*Activity*. In the entries that follow, the lines from the one with "Image resolution: width=1568" through the one with "The height and width of the screenshot is (423, 640)." are the ones to write out, exactly and with both ends included. Nothing else should appear.

(Recorded data)
++++
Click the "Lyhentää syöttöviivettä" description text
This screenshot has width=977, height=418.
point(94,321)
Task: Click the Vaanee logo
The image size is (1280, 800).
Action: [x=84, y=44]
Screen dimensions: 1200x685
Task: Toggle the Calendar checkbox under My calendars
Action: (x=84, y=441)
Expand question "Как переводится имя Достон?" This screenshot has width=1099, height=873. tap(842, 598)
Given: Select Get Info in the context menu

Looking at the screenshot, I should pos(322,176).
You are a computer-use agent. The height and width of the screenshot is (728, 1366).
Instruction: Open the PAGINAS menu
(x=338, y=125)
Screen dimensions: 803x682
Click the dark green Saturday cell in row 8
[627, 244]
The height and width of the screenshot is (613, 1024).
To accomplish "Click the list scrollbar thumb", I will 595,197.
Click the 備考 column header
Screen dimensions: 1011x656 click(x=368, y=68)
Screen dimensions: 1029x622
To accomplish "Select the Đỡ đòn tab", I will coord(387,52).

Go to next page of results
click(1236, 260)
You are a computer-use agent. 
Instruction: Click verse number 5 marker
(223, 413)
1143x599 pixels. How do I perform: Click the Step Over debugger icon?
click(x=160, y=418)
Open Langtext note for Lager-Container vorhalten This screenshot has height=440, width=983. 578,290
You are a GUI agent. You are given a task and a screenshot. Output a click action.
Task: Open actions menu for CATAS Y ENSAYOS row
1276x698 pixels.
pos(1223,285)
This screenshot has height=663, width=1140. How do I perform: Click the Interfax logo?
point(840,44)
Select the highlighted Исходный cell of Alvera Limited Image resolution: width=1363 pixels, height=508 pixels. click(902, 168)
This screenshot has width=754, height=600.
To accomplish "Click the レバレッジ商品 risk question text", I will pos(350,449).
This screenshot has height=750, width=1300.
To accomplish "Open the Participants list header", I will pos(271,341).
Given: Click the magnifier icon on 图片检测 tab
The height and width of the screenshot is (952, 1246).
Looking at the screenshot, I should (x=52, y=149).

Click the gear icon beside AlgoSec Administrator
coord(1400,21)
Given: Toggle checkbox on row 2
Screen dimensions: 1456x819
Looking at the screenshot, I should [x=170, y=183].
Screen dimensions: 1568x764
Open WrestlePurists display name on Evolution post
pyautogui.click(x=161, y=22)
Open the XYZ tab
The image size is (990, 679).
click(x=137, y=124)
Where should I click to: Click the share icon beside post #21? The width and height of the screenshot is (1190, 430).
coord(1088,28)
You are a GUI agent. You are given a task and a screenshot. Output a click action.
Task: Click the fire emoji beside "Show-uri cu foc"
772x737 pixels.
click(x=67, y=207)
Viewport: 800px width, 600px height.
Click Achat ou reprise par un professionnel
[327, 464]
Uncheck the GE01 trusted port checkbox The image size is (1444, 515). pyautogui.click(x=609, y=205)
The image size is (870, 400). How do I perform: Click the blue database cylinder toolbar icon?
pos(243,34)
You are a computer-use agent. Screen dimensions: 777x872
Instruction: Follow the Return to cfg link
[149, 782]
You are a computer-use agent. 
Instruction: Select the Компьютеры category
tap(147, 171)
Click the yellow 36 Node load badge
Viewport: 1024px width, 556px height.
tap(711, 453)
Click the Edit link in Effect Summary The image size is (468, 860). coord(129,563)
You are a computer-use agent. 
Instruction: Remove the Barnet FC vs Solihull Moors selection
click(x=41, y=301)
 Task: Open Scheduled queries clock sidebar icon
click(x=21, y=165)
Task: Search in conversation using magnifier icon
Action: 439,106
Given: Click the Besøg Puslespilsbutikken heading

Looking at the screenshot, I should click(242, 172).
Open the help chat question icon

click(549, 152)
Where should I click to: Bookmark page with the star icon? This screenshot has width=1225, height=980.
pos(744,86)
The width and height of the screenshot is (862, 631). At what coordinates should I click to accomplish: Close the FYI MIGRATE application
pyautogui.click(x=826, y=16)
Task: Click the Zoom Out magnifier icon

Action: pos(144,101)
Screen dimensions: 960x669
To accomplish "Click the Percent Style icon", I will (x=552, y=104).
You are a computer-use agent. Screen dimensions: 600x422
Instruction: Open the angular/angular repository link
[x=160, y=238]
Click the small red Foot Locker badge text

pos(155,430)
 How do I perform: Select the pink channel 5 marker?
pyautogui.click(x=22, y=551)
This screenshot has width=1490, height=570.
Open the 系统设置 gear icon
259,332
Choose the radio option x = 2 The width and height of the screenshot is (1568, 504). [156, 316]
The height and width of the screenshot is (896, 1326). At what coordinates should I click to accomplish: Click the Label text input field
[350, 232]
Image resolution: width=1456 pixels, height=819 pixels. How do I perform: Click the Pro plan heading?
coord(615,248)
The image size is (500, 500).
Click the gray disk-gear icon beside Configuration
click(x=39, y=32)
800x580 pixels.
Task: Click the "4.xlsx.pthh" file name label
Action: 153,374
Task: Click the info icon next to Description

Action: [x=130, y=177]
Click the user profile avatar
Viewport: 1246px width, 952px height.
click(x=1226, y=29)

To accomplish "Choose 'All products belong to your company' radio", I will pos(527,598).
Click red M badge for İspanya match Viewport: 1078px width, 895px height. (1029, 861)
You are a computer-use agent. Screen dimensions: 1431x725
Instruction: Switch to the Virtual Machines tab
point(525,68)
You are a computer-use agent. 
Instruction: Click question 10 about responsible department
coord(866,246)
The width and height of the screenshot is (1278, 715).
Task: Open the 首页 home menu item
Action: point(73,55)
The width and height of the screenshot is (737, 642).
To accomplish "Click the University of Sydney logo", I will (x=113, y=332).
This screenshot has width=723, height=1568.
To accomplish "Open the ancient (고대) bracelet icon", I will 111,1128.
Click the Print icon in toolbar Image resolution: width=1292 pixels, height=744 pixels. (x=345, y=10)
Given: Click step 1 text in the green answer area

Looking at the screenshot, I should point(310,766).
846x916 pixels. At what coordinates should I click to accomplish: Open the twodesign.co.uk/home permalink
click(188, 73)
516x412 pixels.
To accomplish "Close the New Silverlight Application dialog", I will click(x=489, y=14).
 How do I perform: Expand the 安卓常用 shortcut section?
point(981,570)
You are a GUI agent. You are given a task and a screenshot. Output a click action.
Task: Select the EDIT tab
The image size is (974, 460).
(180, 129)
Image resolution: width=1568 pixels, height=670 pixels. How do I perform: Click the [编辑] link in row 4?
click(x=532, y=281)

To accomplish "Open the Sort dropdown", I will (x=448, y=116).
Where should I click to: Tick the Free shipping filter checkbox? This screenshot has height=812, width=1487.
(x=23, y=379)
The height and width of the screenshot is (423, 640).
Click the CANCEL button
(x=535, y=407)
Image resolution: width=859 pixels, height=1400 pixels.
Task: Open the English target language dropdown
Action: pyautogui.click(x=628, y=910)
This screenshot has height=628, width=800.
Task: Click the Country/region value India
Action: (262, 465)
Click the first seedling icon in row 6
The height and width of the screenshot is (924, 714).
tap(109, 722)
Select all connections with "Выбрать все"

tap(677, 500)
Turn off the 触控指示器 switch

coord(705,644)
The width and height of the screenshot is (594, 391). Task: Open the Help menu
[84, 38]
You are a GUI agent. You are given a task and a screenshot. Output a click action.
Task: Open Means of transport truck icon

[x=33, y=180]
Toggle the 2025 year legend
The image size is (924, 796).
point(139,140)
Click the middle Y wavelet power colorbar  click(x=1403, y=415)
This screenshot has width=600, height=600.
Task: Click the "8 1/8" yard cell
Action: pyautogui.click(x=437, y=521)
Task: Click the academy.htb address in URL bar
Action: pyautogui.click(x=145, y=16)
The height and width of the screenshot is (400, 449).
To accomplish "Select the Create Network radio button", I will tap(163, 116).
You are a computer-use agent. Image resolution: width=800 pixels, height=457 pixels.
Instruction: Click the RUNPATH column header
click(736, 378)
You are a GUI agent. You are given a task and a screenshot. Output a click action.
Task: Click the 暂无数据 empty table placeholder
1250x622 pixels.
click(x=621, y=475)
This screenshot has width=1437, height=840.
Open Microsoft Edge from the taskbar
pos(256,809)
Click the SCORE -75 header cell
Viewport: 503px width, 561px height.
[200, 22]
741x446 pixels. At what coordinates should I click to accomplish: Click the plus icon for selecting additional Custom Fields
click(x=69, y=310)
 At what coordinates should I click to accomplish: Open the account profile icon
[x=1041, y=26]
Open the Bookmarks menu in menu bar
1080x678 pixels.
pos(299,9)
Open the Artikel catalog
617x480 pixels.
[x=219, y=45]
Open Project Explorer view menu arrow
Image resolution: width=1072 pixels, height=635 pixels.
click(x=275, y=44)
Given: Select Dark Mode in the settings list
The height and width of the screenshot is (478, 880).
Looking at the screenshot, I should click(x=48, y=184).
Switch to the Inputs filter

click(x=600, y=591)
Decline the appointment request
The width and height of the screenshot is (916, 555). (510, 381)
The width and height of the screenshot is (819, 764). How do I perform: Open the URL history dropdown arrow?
++++
*Problem solution*.
Image resolution: width=1568 pixels, height=670 pixels. How do I perform: Click the [编辑] link in row 4?
click(x=532, y=281)

To accomplish "Open the Sort dropdown", I will (x=448, y=116).
Where should I click to: Tick the Free shipping filter checkbox? This screenshot has height=812, width=1487.
(x=23, y=379)
The height and width of the screenshot is (423, 640).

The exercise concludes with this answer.